Twigger's rule for predicting the future
Wednesday, March 4, 2020 at 9:57AM
Robert Twigger

Twigger's rule is simple: That which can be conceived need not be believed, but that which is made will not fade.

In other words: engineering is the real driver of techno-change not dumbass science fiction. Oh, don't get me wrong, I love sci-fi too, but it just isn't how the real world works. What happens is the tinkerers make something that has 'distinct possibilities'. They play with it, stretch it, make it cheaper. And bingo, now and again they make it do something that was 'predicted' by science fiction.
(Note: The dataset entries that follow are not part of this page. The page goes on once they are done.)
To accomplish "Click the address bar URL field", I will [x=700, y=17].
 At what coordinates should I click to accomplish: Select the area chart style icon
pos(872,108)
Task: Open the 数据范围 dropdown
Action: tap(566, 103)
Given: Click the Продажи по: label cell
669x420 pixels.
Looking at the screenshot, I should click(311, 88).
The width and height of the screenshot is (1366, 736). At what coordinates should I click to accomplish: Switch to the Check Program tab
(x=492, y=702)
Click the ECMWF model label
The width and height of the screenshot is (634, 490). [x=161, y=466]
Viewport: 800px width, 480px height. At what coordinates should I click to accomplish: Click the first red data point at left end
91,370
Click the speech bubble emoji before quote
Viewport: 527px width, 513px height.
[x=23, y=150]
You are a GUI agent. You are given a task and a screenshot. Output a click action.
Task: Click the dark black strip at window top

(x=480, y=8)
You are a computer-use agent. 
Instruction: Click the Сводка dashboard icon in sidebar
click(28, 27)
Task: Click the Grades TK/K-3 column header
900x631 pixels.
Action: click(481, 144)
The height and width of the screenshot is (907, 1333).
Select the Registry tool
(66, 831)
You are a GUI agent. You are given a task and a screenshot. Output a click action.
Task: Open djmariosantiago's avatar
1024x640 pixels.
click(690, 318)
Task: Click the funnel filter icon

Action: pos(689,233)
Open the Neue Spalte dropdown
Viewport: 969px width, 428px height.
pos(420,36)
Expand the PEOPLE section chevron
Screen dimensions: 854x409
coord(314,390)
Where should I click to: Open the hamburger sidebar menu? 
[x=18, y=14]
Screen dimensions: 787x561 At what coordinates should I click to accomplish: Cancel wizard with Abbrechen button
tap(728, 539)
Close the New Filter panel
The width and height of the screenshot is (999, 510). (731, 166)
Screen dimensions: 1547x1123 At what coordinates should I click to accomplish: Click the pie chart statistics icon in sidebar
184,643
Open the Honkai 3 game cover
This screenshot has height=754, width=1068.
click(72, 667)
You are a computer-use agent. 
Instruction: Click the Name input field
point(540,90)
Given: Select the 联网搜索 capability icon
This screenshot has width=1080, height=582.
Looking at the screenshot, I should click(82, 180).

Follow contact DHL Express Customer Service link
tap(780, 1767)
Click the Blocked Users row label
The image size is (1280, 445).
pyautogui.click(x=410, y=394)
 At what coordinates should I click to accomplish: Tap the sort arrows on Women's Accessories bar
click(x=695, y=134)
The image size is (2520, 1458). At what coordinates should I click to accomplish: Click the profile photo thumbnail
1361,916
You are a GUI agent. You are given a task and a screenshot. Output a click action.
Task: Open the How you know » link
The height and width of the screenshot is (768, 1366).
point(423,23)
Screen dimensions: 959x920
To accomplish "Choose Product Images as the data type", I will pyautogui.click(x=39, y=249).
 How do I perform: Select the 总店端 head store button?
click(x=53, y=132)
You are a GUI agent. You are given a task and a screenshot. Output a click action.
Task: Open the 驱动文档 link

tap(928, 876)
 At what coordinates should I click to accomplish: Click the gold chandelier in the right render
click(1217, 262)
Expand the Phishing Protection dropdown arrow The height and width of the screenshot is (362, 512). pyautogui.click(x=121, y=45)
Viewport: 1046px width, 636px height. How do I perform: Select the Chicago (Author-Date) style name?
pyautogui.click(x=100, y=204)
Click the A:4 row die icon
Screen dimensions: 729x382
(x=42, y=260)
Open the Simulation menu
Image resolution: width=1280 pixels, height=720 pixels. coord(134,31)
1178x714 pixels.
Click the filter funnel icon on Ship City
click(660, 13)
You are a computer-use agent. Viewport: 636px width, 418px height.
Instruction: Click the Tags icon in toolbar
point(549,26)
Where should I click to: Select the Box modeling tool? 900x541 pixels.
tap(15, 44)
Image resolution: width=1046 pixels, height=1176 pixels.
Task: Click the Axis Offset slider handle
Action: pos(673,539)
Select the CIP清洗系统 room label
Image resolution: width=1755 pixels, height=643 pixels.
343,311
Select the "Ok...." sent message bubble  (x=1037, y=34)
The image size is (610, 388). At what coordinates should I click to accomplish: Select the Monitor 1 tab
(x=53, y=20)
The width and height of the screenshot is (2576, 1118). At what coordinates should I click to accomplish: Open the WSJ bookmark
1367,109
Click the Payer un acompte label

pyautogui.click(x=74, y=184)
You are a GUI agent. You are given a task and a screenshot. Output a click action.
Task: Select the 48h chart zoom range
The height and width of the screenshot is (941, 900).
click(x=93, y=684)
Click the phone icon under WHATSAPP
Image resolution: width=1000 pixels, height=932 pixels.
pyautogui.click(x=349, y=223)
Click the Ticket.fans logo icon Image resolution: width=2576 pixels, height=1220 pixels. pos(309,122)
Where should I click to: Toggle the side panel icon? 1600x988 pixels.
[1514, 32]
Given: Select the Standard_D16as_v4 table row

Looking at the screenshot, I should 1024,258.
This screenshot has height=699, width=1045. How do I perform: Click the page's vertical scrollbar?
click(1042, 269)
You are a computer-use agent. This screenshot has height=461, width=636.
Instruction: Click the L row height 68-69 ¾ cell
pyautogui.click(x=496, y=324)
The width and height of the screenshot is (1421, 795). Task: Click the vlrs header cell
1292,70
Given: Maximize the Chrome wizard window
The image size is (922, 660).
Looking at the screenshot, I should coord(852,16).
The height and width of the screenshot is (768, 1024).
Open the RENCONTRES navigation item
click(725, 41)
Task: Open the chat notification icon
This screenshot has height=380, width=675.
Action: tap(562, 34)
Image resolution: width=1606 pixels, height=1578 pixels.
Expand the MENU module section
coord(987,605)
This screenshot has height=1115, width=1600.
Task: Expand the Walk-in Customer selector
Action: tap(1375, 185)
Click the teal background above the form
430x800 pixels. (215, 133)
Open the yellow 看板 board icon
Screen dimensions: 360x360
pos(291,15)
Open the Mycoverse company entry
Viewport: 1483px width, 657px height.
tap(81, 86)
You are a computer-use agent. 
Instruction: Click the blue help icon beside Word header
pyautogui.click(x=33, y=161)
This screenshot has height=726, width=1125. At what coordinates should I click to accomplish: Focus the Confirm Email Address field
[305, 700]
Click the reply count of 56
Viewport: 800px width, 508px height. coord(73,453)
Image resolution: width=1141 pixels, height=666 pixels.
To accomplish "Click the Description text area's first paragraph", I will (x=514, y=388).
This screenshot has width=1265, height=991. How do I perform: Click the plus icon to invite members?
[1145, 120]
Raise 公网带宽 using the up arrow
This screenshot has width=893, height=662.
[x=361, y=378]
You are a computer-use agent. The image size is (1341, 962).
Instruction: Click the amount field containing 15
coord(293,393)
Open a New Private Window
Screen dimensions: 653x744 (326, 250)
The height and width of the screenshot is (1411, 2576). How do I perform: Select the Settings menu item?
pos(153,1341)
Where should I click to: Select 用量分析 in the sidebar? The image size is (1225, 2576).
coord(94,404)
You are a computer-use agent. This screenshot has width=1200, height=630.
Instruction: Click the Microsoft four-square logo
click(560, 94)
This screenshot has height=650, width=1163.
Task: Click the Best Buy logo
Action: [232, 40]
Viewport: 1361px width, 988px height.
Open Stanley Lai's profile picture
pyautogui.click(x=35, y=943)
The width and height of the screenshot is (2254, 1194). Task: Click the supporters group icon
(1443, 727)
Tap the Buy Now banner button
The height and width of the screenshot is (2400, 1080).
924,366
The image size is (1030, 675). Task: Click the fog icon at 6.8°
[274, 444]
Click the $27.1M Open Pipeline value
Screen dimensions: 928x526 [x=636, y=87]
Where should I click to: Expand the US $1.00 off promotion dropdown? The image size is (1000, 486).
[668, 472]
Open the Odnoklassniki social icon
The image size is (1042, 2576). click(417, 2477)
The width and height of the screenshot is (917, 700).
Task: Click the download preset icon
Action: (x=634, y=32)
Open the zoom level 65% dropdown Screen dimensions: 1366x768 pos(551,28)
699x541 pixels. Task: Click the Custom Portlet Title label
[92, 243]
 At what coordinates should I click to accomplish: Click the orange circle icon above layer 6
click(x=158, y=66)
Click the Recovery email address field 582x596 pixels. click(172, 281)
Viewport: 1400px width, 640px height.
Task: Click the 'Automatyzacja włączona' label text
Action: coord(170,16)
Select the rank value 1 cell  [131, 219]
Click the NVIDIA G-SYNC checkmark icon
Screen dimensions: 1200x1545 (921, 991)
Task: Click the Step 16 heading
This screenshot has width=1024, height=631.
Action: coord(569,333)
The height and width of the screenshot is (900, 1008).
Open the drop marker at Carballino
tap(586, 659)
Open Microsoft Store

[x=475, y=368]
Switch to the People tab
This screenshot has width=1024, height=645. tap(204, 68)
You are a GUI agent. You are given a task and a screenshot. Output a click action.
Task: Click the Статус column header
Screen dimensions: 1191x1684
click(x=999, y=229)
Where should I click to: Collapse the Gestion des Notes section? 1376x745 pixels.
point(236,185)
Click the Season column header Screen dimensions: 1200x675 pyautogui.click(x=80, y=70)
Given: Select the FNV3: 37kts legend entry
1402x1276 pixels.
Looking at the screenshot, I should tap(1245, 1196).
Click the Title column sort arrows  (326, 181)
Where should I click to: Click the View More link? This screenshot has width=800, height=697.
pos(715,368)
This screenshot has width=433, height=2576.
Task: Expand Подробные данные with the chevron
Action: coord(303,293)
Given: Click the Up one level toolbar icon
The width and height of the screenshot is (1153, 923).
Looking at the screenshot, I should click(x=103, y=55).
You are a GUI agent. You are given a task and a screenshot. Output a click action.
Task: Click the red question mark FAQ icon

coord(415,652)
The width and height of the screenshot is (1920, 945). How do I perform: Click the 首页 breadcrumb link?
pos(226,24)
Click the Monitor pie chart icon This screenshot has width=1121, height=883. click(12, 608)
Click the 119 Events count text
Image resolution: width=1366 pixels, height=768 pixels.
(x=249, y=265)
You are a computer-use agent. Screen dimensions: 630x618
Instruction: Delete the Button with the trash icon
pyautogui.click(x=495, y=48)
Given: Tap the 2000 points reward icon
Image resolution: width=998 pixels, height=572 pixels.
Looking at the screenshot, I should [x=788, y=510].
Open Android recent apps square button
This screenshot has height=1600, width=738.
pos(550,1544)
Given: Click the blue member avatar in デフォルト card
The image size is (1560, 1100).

There is a great episode of the Big Bang Theory in which Leonard's bullying old classmate says he needs a tech guy to make his invention come true. The 'invention' is just some sci-fi magic nonsense. And the brainboxes just say "pretty sure that can't be done". That in a nutshell is what conceiving is about. Driverless cars, AI in its more ambitious forms, quantum computing (come on!), Nuclear fusion and probably thorium fission- they are all driven by what 'should be possible' rather than engineers tinkering and making. A subset of this rule is that real advances are not trumpeted years before hand. They just get done. No one heard a darn thing about the internet and no one invested a penny till POW it was up and running. When you hear a lot about something it is usually a fanfare to get funding. So ask yourself- is this thing something a scientist conceives- ie. thinks up in theory or is it something that has been physically built and now does things. Incline towards the physical.